• _WHAT YOU SHOULD DO_:
Could you repeat the records shown below exactly as written?

• _DATASET RECORDS_:
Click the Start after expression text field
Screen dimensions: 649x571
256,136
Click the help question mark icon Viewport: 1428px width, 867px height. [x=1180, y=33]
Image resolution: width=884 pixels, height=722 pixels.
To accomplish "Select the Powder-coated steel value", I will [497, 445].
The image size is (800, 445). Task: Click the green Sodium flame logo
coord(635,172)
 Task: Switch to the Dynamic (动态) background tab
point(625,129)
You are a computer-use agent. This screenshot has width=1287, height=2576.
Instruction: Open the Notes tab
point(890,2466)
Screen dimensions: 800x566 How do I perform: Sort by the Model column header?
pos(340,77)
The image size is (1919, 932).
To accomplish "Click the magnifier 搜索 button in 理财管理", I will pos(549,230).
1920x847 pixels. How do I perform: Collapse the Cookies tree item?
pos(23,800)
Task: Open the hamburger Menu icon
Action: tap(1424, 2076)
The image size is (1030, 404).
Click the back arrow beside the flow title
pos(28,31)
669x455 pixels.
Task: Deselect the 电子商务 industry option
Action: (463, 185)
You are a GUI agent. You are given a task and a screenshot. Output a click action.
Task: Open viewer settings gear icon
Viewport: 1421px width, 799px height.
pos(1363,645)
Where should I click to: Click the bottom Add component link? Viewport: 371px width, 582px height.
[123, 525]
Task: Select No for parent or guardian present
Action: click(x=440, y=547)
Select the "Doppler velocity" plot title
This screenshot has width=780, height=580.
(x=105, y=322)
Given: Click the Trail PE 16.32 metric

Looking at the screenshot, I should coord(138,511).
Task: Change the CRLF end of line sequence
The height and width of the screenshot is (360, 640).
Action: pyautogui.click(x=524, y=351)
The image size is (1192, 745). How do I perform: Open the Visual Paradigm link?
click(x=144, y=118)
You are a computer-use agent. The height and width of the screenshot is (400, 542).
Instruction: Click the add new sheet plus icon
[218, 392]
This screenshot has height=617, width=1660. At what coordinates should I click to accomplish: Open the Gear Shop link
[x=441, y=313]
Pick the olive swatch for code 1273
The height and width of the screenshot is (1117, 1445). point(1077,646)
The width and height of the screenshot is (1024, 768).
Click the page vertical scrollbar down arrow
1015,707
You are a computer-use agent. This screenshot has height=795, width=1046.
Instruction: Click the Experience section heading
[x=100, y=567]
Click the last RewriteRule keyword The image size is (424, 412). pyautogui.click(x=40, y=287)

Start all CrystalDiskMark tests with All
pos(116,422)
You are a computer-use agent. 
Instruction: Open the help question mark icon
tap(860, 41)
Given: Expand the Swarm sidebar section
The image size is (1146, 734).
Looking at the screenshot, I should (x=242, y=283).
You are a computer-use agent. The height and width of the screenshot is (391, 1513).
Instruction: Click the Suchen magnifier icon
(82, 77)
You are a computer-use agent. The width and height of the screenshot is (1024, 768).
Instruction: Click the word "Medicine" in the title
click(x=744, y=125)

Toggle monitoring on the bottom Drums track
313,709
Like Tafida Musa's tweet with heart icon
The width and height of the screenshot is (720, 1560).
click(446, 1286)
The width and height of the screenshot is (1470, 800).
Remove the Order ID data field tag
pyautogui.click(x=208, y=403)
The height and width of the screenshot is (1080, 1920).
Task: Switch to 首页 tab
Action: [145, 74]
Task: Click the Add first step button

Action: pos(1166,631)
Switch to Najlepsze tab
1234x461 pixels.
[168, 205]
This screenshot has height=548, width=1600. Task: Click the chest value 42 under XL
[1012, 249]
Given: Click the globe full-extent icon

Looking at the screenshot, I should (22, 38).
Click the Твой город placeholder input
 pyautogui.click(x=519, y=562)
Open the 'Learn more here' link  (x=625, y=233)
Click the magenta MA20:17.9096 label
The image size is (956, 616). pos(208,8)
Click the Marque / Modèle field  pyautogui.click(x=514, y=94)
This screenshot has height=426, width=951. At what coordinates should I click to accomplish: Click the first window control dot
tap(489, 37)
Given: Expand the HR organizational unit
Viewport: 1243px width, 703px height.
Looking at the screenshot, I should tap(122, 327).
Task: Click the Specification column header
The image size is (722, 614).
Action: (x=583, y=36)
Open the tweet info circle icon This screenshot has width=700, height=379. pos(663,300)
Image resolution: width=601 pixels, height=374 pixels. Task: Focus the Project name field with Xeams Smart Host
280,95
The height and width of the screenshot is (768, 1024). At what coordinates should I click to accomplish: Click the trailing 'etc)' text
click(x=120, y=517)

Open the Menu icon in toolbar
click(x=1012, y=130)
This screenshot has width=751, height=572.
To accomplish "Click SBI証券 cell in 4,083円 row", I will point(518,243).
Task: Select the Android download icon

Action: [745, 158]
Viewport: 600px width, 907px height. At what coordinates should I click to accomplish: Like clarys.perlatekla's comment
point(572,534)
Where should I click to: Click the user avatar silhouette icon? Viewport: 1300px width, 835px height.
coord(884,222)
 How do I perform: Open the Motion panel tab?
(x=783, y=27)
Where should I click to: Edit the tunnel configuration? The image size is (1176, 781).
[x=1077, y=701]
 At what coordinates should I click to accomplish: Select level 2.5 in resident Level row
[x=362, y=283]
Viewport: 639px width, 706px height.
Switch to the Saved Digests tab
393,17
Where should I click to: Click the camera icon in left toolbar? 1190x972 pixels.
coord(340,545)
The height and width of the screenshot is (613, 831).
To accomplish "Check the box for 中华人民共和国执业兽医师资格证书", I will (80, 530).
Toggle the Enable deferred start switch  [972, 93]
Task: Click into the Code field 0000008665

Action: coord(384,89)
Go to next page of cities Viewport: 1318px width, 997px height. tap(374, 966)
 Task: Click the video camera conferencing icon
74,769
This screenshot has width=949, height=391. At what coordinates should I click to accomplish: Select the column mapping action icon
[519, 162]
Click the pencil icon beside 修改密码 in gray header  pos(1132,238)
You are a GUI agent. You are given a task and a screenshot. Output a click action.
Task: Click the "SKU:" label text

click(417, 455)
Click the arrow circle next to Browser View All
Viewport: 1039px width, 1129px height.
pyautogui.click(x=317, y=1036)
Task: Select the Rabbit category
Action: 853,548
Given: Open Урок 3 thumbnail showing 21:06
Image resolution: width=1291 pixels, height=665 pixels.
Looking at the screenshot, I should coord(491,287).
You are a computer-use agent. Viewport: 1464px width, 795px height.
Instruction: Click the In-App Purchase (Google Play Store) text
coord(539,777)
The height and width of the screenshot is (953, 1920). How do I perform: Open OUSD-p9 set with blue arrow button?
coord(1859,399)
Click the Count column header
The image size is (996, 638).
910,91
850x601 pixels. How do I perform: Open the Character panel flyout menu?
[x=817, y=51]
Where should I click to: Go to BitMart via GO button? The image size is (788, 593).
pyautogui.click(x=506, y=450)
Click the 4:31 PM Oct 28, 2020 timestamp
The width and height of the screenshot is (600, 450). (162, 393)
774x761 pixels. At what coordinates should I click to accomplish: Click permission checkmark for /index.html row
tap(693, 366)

• _SOLUTION FOR THIS TASK_:
Click the Start after expression text field
Screen dimensions: 649x571
256,136
Click the help question mark icon Viewport: 1428px width, 867px height. [x=1180, y=33]
Image resolution: width=884 pixels, height=722 pixels.
To accomplish "Select the Powder-coated steel value", I will [497, 445].
The image size is (800, 445). Task: Click the green Sodium flame logo
coord(635,172)
 Task: Switch to the Dynamic (动态) background tab
point(625,129)
You are a computer-use agent. This screenshot has width=1287, height=2576.
Instruction: Open the Notes tab
point(890,2466)
Screen dimensions: 800x566 How do I perform: Sort by the Model column header?
pos(340,77)
The image size is (1919, 932).
To accomplish "Click the magnifier 搜索 button in 理财管理", I will pos(549,230).
1920x847 pixels. How do I perform: Collapse the Cookies tree item?
pos(23,800)
Task: Open the hamburger Menu icon
Action: tap(1424, 2076)
The image size is (1030, 404).
Click the back arrow beside the flow title
pos(28,31)
669x455 pixels.
Task: Deselect the 电子商务 industry option
Action: (463, 185)
You are a GUI agent. You are given a task and a screenshot. Output a click action.
Task: Open viewer settings gear icon
Viewport: 1421px width, 799px height.
pos(1363,645)
Where should I click to: Click the bottom Add component link? Viewport: 371px width, 582px height.
[123, 525]
Task: Select No for parent or guardian present
Action: click(x=440, y=547)
Select the "Doppler velocity" plot title
This screenshot has width=780, height=580.
(x=105, y=322)
Given: Click the Trail PE 16.32 metric

Looking at the screenshot, I should coord(138,511).
Task: Change the CRLF end of line sequence
The height and width of the screenshot is (360, 640).
Action: pyautogui.click(x=524, y=351)
The image size is (1192, 745). How do I perform: Open the Visual Paradigm link?
click(x=144, y=118)
You are a computer-use agent. The height and width of the screenshot is (400, 542).
Instruction: Click the add new sheet plus icon
[218, 392]
This screenshot has height=617, width=1660. At what coordinates should I click to accomplish: Open the Gear Shop link
[x=441, y=313]
Pick the olive swatch for code 1273
The height and width of the screenshot is (1117, 1445). point(1077,646)
The width and height of the screenshot is (1024, 768).
Click the page vertical scrollbar down arrow
1015,707
You are a computer-use agent. This screenshot has height=795, width=1046.
Instruction: Click the Experience section heading
[x=100, y=567]
Click the last RewriteRule keyword The image size is (424, 412). pyautogui.click(x=40, y=287)

Start all CrystalDiskMark tests with All
pos(116,422)
You are a computer-use agent. 
Instruction: Open the help question mark icon
tap(860, 41)
Given: Expand the Swarm sidebar section
The image size is (1146, 734).
Looking at the screenshot, I should (x=242, y=283).
You are a computer-use agent. The height and width of the screenshot is (391, 1513).
Instruction: Click the Suchen magnifier icon
(82, 77)
You are a computer-use agent. The width and height of the screenshot is (1024, 768).
Instruction: Click the word "Medicine" in the title
click(x=744, y=125)

Toggle monitoring on the bottom Drums track
313,709
Like Tafida Musa's tweet with heart icon
The width and height of the screenshot is (720, 1560).
click(446, 1286)
The width and height of the screenshot is (1470, 800).
Remove the Order ID data field tag
pyautogui.click(x=208, y=403)
The height and width of the screenshot is (1080, 1920).
Task: Switch to 首页 tab
Action: [145, 74]
Task: Click the Add first step button

Action: pos(1166,631)
Switch to Najlepsze tab
1234x461 pixels.
[168, 205]
This screenshot has height=548, width=1600. Task: Click the chest value 42 under XL
[1012, 249]
Given: Click the globe full-extent icon

Looking at the screenshot, I should (22, 38).
Click the Твой город placeholder input
 pyautogui.click(x=519, y=562)
Open the 'Learn more here' link  (x=625, y=233)
Click the magenta MA20:17.9096 label
The image size is (956, 616). pos(208,8)
Click the Marque / Modèle field  pyautogui.click(x=514, y=94)
This screenshot has height=426, width=951. At what coordinates should I click to accomplish: Click the first window control dot
tap(489, 37)
Given: Expand the HR organizational unit
Viewport: 1243px width, 703px height.
Looking at the screenshot, I should tap(122, 327).
Task: Click the Specification column header
The image size is (722, 614).
Action: (x=583, y=36)
Open the tweet info circle icon This screenshot has width=700, height=379. pos(663,300)
Image resolution: width=601 pixels, height=374 pixels. Task: Focus the Project name field with Xeams Smart Host
280,95
The height and width of the screenshot is (768, 1024). At what coordinates should I click to accomplish: Click the trailing 'etc)' text
click(x=120, y=517)

Open the Menu icon in toolbar
click(x=1012, y=130)
This screenshot has width=751, height=572.
To accomplish "Click SBI証券 cell in 4,083円 row", I will point(518,243).
Task: Select the Android download icon

Action: [745, 158]
Viewport: 600px width, 907px height. At what coordinates should I click to accomplish: Like clarys.perlatekla's comment
point(572,534)
Where should I click to: Click the user avatar silhouette icon? Viewport: 1300px width, 835px height.
coord(884,222)
 How do I perform: Open the Motion panel tab?
(x=783, y=27)
Where should I click to: Edit the tunnel configuration? The image size is (1176, 781).
[x=1077, y=701]
 At what coordinates should I click to accomplish: Select level 2.5 in resident Level row
[x=362, y=283]
Viewport: 639px width, 706px height.
Switch to the Saved Digests tab
393,17
Where should I click to: Click the camera icon in left toolbar? 1190x972 pixels.
coord(340,545)
The height and width of the screenshot is (613, 831).
To accomplish "Check the box for 中华人民共和国执业兽医师资格证书", I will (80, 530).
Toggle the Enable deferred start switch  [972, 93]
Task: Click into the Code field 0000008665

Action: coord(384,89)
Go to next page of cities Viewport: 1318px width, 997px height. tap(374, 966)
 Task: Click the video camera conferencing icon
74,769
This screenshot has width=949, height=391. At what coordinates should I click to accomplish: Select the column mapping action icon
[519, 162]
Click the pencil icon beside 修改密码 in gray header  pos(1132,238)
You are a GUI agent. You are given a task and a screenshot. Output a click action.
Task: Click the "SKU:" label text

click(417, 455)
Click the arrow circle next to Browser View All
Viewport: 1039px width, 1129px height.
pyautogui.click(x=317, y=1036)
Task: Select the Rabbit category
Action: 853,548
Given: Open Урок 3 thumbnail showing 21:06
Image resolution: width=1291 pixels, height=665 pixels.
Looking at the screenshot, I should coord(491,287).
You are a computer-use agent. Viewport: 1464px width, 795px height.
Instruction: Click the In-App Purchase (Google Play Store) text
coord(539,777)
The height and width of the screenshot is (953, 1920). How do I perform: Open OUSD-p9 set with blue arrow button?
coord(1859,399)
Click the Count column header
The image size is (996, 638).
910,91
850x601 pixels. How do I perform: Open the Character panel flyout menu?
[x=817, y=51]
Where should I click to: Go to BitMart via GO button? The image size is (788, 593).
pyautogui.click(x=506, y=450)
Click the 4:31 PM Oct 28, 2020 timestamp
The width and height of the screenshot is (600, 450). (162, 393)
774x761 pixels. At what coordinates should I click to accomplish: Click permission checkmark for /index.html row
tap(693, 366)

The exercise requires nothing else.